Provided data: Begin

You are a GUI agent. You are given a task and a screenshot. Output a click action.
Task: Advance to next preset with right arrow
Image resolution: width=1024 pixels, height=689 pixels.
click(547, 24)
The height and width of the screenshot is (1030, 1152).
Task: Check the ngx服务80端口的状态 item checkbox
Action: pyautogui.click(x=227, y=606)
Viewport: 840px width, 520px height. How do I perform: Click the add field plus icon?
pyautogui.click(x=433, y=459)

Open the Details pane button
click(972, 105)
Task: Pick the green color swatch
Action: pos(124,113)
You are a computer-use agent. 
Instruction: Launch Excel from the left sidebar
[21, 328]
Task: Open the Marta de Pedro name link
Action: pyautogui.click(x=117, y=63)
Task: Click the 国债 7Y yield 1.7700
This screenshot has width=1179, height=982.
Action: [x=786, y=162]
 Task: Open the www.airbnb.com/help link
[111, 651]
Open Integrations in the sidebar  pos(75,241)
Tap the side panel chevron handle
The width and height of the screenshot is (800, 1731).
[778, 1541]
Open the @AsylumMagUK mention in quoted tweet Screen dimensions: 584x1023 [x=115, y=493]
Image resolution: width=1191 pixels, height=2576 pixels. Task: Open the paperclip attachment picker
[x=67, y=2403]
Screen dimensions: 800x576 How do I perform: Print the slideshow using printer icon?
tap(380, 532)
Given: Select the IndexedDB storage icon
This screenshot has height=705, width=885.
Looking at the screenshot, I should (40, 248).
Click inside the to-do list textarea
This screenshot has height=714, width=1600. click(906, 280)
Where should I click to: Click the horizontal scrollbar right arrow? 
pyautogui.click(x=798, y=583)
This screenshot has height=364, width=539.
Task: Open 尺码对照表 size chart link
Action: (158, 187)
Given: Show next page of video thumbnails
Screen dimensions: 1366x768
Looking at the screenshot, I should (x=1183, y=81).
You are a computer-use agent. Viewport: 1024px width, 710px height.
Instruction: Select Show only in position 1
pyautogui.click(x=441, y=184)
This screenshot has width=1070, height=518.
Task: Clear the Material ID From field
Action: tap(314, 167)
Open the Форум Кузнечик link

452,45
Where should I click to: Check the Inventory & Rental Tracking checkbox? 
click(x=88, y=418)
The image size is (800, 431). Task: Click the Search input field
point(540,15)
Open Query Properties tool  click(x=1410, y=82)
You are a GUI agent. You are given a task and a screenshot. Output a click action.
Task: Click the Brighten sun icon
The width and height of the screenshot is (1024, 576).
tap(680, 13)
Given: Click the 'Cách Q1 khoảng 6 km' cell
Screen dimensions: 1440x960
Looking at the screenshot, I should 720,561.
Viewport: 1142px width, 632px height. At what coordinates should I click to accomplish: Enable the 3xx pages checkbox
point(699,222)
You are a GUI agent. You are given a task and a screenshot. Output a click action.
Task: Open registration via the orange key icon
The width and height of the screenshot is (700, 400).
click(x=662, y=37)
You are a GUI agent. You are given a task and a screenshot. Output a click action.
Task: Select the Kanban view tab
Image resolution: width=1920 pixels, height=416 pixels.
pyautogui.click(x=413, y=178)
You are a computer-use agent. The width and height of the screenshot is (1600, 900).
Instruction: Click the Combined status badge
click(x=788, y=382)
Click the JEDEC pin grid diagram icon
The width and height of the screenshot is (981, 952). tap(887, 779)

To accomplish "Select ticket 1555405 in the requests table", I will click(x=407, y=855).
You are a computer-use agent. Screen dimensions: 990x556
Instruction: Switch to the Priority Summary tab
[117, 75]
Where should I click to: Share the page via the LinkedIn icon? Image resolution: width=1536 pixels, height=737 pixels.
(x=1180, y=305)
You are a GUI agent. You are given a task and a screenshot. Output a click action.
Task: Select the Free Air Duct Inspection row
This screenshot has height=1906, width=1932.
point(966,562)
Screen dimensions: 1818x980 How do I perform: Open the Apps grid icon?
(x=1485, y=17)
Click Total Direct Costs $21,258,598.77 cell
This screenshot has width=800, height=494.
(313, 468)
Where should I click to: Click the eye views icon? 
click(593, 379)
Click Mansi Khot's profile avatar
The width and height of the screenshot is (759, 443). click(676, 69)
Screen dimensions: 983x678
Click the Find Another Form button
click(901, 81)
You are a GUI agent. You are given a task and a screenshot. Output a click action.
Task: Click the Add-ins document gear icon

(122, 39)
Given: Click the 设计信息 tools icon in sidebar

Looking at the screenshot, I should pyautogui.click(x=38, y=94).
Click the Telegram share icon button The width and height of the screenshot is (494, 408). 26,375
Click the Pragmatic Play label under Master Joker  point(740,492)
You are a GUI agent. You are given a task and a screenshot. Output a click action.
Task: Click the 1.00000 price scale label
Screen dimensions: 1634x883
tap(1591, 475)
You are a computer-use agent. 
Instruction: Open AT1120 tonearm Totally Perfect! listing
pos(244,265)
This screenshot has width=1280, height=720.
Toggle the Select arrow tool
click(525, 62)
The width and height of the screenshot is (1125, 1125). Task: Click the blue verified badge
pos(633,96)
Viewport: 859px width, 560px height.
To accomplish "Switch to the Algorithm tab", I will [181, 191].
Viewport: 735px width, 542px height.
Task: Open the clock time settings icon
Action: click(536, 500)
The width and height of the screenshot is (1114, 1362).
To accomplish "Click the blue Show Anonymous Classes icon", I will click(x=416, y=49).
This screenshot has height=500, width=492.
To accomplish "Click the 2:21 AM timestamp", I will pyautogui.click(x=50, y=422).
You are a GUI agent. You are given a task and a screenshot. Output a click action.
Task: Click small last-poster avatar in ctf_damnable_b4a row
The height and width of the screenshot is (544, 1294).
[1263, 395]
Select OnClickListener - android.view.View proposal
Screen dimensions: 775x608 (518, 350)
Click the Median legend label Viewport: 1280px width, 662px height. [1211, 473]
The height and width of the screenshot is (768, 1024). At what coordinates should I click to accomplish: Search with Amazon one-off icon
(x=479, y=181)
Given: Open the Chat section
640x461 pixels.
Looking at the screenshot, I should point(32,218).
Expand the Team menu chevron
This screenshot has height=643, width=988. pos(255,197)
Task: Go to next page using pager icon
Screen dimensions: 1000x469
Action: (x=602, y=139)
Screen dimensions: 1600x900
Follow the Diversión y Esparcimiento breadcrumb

Provided data: End

*What is required*: Would you copy, unchanged, the stretch of the records above that begins at the line containing "Task: Click the 1.00000 price scale label" and ends at the line containing "Task: Click small", and only that?

*Response below*:
Task: Click the 1.00000 price scale label
Screen dimensions: 1634x883
tap(1591, 475)
You are a computer-use agent. 
Instruction: Open AT1120 tonearm Totally Perfect! listing
pos(244,265)
This screenshot has width=1280, height=720.
Toggle the Select arrow tool
click(525, 62)
The width and height of the screenshot is (1125, 1125). Task: Click the blue verified badge
pos(633,96)
Viewport: 859px width, 560px height.
To accomplish "Switch to the Algorithm tab", I will [181, 191].
Viewport: 735px width, 542px height.
Task: Open the clock time settings icon
Action: click(536, 500)
The width and height of the screenshot is (1114, 1362).
To accomplish "Click the blue Show Anonymous Classes icon", I will click(x=416, y=49).
This screenshot has height=500, width=492.
To accomplish "Click the 2:21 AM timestamp", I will pyautogui.click(x=50, y=422).
You are a GUI agent. You are given a task and a screenshot. Output a click action.
Task: Click small last-poster avatar in ctf_damnable_b4a row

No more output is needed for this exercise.